A loan is an asset. Let me explain why. If you give out a $1,000 loan to your friend Bob at a 10% interest rate, you now own the right to receive $1,000 + interest back from Bob. This right is an asset, and therefore, you can do things with it that you can do with other assets. For example, you can sell it. Whoever buys it will get the right to receive $1,000 + interest from Bob. What value should the asset be priced at? That depends on many things including how reliable Bob is, what interest rate are the banks giving out loans for, and how good of a deal you can negotiate in your trade.

Similarly, many other contracts you sign with people can be considered an asset. A share of a stock is another slightly non-trivial kind of asset. If you own 1% of the shares of a company, you essentially own 1% of the company. Once again, you can exchange this asset with other kinds of assets and the price will depend on many factors including how valuable the company itself is.

The idea of treating contracts as assets has been used extensively in recent years in the form of something called derivatives. Derivatives are assets that are derived from other assets. For example, now that we have seen that a share of a stock is an asset, one can define a new asset called a “call option” which is the right to buy a share at a certain price at a specific future date. A call option is a derivative that’s derived from a stock. Being an asset, this contract can be bought and sold in exchange of other assets and its price is determined by several different market parameters interacting in complex ways. Similarly, for any kind of asset, you can sell the promise to buy or sell the asset at a future date at a specified price and that will be an asset of its own.

Next, we turn our attention to a unique kind of asset: money. Money is simply an asset whose role is to make trades easier to execute. Any object that a large community has collectively agreed to value can be considered money. Imagine you live in a society where money has not been invented yet. If you own lots of horses and you need some rice, in order to exchange horses for rice you will need to find someone who has extra rice and is in need of horses. Or if you are good at sales, you can sell your horses for rice to someone who doesn’t care for horses using the following sales pitch: “Why don’t you take my horses, give me your rice, and then sell these horses to someone else who has the thing you want? And since horses are in demand these days, selling them shouldn’t be a problem.”

This might work if horses were truly in demand (or if you were excellent at sales). This is where money comes in. This is what distinguishes money from other kinds of assets. There is some sort of probabilistic guarantee that money will always be in demand in the sense that anyone you talk to will be willing to accept your money in exchange for something else. How such a guarantee comes into existence is an interesting issue that will require a blogpost of its own. But for now, we will use this as our working definition for money: an asset that a large community has collectively agreed to value.

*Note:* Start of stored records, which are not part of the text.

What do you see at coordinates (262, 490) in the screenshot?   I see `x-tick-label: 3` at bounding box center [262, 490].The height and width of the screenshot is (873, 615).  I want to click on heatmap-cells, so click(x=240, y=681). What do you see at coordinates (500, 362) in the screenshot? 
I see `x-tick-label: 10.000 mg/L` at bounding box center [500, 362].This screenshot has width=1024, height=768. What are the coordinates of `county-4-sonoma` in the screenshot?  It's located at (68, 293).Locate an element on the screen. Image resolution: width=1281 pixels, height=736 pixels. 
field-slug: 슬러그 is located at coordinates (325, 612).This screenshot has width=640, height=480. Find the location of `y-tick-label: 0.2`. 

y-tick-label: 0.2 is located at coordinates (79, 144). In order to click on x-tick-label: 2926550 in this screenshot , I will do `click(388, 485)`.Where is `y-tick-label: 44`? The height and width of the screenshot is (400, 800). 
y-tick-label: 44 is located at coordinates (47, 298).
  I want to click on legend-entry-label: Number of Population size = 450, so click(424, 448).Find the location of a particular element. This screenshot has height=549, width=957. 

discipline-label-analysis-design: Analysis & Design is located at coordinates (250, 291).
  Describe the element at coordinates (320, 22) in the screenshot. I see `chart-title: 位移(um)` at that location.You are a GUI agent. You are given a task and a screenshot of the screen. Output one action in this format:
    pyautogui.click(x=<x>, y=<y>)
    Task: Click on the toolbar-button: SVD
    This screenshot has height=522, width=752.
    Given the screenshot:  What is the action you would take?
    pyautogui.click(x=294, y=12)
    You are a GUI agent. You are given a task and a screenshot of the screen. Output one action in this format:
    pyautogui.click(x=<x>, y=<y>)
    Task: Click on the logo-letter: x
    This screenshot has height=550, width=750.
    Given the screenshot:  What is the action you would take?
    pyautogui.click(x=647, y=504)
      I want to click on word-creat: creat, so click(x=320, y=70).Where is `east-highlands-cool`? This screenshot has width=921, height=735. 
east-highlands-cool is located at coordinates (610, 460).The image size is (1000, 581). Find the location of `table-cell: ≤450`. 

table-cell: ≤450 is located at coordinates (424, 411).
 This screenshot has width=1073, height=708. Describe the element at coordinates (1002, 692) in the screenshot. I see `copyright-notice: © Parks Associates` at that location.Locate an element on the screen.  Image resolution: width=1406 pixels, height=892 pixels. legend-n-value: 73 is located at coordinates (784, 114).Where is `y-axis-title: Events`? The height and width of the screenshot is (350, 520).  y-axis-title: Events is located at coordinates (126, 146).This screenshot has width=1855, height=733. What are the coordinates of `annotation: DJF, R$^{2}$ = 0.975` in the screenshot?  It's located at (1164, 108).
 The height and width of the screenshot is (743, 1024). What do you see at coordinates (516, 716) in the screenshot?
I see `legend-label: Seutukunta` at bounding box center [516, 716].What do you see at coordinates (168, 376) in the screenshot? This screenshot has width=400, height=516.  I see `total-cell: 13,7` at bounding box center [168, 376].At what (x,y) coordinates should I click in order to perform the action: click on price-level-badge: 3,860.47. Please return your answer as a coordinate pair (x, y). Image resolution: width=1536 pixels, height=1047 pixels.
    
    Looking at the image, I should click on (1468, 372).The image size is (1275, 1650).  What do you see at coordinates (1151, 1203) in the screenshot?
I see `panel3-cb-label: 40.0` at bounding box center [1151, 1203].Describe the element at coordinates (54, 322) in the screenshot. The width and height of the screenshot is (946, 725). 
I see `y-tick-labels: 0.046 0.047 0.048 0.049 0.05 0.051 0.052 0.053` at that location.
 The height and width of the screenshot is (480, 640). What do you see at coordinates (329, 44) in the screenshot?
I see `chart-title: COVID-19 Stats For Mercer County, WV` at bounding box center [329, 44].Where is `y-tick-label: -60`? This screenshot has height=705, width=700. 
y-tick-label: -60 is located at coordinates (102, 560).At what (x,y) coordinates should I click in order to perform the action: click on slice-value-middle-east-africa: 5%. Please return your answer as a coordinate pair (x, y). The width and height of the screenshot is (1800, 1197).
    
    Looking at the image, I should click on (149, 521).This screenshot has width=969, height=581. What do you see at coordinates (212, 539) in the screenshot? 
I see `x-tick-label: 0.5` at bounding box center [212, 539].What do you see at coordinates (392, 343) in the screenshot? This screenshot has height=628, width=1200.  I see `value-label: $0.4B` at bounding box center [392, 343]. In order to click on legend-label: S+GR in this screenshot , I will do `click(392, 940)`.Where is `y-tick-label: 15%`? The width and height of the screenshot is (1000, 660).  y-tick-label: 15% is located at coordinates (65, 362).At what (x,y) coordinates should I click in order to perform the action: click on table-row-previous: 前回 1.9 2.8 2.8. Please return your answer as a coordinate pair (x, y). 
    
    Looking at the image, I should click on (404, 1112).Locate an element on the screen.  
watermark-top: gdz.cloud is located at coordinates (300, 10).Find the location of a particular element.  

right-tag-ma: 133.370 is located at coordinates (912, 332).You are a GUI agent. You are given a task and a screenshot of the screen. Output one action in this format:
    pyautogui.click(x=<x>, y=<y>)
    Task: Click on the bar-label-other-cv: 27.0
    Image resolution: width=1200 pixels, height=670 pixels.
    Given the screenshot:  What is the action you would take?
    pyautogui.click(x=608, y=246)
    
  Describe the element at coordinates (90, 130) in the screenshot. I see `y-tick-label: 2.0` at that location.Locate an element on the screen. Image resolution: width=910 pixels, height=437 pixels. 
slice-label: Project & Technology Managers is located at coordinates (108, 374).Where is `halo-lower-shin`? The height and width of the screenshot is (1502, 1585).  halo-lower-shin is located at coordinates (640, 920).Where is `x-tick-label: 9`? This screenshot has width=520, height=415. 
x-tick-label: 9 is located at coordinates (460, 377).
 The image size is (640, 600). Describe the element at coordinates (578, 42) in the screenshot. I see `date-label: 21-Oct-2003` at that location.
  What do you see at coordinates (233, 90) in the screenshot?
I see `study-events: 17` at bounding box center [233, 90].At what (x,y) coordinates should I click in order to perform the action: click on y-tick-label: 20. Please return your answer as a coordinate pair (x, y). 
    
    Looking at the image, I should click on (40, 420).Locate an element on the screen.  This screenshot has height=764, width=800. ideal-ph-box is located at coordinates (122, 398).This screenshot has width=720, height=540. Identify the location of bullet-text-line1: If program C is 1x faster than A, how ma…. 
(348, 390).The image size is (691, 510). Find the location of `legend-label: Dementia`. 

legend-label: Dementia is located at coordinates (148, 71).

Finally, another interesting and often ignored asset is time. Everyone owns a certain amount of time and the thing that distinguishes time from other kinds of assets is the property that you cannot choose to not spend it. In fact, it is constantly being spent at a rate of one second per second and you can only choose what you are going to spend it on. Unlike money, for example, you cannot save it in a bank.

Once again, being an asset, it can be exchanged for other assets. The most explicit way of doing that is to take up a contractual job that pays you an hourly wage. But more indirectly, you are always converting time into other kinds of assets. If you spend four years at university getting a degree in computer science that later lands you a $100k job, you have in some way converted those four years into some sort of wealth.

At this high a level of abstraction, things become confusing and it’s not always clear exactly what trade is being executed, but I think there is a certain advantage in thinking of everything as an asset and every activity as a trade. Hopefully this will become clearer in a future post.